“Prima che le luci dell’alba del 26 aprile 2010 illuminassero il giorno, di buon mattino, come le donne che si recarono presso la tomba vuota del Signore, – dichiara mons. Pasquale Bellante – i pellegrini sono partiti per raggiungere Torino. Arrivati a destinazione hanno celebrato nella Chiesa della Consolata. Successivamente, seguendo il percorso predisposto si sono recati alla visita della Sindone. Tre file concentriche, a diversi livelli, sono predisposti davanti al telo sindonico per dare modo ai pellegrini di soffermarsi nella visione. Una ulteriore fila, la più bassa e la più vicina alla Sindone è riservata agli ammalati in carrozzella e ai vescovi”
Prestamente mons. Pennisi si è portato avanti, il personale addetto lo ha fatto passare dal varco predisposto ed ecco che egli viene a trovarsi a pochi passi del lino sindonico. Accanto a lui gli ammalati in carrozzella. Egli sosta in preghiera silenziosa. I suoi occhi sondano, nella contemplazione amorosa, le tracce misteriose giallo ocra e rossicce per scorgere le membra, il volto, le ferite. La voce di una sorella del servizio dopo aver indicato i vari segni delle piaghe e delle varie parti anatomiche recita una preghiera e invita ad andare oltre per lasciare spazio a chi viene dopo”.
“Che cosa ho visto? – continua don Pasqualino – Un uomo che ha sofferto, che ha sofferto tanto da morire. Un uomo. Solo un uomo. Il dolore umano e “divino” inestricabilmente uniti nell’unico UOMO misura di ogni uomo. La fede riconosce l’uomo Gesù di Nazareth, il Cristo Signore. Saranno stati forse questi i pensieri di mons. Pennisi, in quegli istanti di contemplazione che sembrano rallentare il tempo frammentandolo in mille e più richieste di aiuto e intercessione a favore dei fratelli nella fede a lui affidati, in particolare per gli ammalati, i bambini, i giovani, i sacerdoti, i religiosi, gli istituti di vita consacrata”.
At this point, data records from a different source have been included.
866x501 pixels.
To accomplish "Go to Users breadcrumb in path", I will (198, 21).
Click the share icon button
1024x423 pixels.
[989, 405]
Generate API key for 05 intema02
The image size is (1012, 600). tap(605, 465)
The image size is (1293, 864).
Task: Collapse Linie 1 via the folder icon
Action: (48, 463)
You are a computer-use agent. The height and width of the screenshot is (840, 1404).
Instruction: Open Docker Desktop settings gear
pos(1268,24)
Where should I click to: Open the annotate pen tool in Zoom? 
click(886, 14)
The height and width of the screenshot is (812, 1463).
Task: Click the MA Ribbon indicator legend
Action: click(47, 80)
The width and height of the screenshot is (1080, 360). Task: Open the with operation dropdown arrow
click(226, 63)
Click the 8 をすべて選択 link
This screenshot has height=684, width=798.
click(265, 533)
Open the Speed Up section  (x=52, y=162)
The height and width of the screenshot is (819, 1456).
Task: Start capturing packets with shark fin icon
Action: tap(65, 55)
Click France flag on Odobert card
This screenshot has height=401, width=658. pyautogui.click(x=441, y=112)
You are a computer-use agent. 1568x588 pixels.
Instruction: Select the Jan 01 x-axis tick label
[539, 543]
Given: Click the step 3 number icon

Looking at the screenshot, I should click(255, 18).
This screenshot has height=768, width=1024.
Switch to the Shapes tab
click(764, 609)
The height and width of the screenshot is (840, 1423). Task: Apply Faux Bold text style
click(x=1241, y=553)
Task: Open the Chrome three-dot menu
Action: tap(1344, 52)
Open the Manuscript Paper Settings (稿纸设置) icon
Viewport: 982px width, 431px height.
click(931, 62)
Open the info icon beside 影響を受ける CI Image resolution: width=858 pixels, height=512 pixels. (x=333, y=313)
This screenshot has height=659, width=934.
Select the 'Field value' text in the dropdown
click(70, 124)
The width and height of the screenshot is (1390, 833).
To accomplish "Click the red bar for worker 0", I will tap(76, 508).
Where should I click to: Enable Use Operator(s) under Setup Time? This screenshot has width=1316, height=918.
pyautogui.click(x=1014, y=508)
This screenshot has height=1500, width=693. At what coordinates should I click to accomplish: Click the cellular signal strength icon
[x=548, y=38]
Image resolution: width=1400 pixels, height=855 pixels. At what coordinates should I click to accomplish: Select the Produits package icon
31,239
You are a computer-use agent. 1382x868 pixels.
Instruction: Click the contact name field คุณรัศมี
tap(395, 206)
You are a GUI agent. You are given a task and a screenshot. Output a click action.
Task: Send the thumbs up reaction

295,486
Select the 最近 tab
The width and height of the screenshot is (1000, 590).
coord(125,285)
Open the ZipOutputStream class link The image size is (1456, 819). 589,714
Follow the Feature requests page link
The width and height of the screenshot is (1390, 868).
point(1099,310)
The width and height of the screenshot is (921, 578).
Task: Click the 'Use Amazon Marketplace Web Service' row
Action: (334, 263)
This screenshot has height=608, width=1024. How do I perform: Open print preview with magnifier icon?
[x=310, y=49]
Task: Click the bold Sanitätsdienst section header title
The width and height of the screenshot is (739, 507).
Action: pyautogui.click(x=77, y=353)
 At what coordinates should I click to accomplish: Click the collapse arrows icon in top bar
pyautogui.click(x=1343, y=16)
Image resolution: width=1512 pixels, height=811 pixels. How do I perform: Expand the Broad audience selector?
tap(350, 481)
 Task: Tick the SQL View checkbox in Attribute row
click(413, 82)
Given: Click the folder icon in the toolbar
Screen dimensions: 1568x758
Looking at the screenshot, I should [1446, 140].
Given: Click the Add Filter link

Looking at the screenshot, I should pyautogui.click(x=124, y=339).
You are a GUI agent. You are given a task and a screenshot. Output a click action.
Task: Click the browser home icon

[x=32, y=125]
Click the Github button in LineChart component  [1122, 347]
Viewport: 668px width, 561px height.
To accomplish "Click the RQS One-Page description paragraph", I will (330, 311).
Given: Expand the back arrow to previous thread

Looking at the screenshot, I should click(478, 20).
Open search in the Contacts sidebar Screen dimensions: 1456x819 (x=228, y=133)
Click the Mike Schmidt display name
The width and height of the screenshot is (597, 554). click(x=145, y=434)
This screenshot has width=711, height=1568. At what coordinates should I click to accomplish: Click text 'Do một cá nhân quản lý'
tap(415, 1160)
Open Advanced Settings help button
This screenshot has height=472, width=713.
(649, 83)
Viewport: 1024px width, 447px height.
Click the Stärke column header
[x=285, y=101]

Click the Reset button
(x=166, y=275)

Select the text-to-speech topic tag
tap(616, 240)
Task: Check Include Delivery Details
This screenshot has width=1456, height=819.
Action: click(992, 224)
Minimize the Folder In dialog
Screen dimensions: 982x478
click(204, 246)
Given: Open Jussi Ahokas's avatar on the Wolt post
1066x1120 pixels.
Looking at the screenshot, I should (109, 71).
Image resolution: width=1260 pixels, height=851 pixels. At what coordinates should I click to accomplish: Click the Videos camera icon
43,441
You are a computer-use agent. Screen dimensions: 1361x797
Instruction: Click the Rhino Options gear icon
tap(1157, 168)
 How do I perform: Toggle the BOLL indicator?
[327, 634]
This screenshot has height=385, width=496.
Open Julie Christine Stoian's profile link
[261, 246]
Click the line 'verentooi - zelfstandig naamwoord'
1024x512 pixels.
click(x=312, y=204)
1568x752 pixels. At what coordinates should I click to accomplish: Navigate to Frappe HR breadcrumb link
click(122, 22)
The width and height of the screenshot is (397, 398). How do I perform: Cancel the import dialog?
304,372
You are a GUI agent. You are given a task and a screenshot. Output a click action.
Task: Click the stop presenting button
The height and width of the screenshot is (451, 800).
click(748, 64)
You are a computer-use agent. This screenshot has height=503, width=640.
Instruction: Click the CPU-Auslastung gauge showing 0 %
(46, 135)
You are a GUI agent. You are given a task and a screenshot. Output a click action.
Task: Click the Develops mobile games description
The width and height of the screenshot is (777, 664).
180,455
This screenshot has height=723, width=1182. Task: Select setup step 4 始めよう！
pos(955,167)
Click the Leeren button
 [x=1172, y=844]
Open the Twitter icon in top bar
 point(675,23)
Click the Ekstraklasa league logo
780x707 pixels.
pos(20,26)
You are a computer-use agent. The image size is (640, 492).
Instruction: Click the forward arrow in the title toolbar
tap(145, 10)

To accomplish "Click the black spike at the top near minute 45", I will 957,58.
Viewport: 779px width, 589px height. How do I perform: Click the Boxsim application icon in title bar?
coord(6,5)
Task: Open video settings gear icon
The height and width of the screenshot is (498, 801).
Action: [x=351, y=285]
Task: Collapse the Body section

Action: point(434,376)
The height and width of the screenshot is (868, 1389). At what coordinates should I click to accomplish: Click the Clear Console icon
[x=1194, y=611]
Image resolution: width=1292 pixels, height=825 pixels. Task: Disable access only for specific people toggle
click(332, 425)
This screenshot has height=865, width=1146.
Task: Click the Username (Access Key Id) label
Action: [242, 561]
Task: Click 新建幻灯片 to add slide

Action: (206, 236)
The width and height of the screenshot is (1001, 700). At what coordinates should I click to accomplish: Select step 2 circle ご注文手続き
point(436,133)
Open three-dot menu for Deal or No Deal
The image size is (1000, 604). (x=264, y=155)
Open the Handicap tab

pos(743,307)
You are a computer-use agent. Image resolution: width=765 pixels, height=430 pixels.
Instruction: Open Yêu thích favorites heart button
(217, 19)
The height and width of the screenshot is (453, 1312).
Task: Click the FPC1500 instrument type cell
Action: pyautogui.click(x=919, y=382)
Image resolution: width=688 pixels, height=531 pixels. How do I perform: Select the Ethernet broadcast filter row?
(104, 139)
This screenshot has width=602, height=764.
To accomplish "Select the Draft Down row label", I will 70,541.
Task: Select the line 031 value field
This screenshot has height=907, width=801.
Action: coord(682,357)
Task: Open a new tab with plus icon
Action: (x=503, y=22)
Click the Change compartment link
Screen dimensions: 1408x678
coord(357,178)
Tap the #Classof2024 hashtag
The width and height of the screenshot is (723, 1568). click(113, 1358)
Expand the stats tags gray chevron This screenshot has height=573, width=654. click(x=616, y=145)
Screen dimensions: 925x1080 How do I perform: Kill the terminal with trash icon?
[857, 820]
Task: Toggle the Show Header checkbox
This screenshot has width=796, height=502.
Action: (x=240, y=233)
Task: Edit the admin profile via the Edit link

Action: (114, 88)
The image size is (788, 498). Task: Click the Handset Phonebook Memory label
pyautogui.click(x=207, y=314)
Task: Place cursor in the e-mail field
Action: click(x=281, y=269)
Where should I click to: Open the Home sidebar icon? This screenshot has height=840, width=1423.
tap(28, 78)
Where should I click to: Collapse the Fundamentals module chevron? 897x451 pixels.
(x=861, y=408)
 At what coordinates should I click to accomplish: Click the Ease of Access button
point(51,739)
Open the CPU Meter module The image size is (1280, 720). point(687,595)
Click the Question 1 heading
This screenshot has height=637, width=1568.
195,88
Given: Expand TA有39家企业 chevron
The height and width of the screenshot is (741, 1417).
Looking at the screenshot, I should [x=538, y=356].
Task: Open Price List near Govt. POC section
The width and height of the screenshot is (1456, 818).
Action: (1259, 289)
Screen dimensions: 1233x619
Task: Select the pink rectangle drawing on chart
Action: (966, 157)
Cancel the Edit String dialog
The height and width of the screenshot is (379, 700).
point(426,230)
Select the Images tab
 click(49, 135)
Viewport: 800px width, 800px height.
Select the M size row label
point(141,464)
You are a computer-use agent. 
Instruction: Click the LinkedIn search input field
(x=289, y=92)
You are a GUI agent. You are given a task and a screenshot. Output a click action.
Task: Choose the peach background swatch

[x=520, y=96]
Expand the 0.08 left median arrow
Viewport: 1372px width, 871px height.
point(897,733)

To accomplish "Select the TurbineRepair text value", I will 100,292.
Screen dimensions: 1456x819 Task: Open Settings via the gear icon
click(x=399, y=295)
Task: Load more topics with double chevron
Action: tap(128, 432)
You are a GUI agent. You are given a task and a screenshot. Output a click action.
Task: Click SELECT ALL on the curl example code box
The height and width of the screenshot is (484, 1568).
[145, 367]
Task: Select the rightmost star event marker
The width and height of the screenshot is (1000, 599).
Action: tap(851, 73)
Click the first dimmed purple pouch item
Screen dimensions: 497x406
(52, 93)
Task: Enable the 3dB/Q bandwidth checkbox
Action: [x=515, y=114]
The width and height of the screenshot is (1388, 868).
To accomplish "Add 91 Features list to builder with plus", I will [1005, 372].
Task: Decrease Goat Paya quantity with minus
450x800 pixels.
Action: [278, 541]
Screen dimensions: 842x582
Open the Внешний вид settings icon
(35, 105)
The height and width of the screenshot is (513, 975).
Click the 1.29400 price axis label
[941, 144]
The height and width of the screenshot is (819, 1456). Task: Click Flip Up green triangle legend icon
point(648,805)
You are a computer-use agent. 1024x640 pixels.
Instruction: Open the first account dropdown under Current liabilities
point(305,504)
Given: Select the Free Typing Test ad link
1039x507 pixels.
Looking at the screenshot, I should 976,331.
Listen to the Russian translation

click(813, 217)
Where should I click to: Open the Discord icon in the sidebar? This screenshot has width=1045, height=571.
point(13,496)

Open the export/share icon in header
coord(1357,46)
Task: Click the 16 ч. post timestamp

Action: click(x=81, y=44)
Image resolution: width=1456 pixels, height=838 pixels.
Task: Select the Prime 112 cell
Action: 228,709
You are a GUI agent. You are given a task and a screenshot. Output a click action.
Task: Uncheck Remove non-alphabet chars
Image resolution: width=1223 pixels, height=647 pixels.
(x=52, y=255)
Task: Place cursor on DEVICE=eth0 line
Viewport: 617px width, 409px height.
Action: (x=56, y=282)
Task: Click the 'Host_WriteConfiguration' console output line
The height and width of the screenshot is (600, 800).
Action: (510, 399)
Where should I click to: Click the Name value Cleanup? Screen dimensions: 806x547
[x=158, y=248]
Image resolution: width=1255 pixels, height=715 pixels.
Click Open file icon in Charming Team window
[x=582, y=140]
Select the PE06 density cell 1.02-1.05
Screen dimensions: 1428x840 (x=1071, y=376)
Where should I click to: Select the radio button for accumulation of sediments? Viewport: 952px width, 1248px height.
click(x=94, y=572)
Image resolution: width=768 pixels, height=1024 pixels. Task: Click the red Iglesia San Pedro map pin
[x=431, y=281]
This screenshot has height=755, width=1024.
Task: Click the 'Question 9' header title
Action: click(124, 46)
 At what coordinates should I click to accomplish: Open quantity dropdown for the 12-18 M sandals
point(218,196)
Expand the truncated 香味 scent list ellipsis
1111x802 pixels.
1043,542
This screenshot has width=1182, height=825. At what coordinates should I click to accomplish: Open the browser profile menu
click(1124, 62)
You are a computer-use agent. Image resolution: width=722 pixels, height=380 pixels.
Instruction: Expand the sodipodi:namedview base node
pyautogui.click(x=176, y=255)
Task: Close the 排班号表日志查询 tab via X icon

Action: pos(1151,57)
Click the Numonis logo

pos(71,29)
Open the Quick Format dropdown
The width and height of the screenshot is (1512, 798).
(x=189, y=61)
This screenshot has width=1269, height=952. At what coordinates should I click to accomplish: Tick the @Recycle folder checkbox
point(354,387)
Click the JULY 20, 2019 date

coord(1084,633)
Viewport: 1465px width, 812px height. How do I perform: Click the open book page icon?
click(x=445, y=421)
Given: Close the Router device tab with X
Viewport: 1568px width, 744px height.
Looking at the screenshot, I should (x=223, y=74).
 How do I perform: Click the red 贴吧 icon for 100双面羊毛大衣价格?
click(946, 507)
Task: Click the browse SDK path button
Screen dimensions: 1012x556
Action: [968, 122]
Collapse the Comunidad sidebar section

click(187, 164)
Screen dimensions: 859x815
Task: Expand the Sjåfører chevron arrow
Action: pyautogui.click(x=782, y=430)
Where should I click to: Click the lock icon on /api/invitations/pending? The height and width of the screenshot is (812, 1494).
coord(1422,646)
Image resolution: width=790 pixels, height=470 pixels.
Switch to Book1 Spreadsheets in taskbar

“La voce incalza, – conclude don Bellante _ chiedendo che si faccia spazio a chi attende, non si vorrebbe andare via, si rimane ancora come calamitati da quella presenza enigmatica. Ancora un poco, ancora un poco; ci si volta indietro mentre si va via con un senso di vuoto, come quando si lascia una persona cara che non si rivedrà per lungo tempo così da vicino, faccia a faccia. Cosa hai visto? Si potrebbe chiedere ad ogni visitatore, e la risposta corale potrebbe essere quella di un celebre canto pasquale: “Abbiamo visto il sudario di Cristo. E’ risorto e ci precede…”.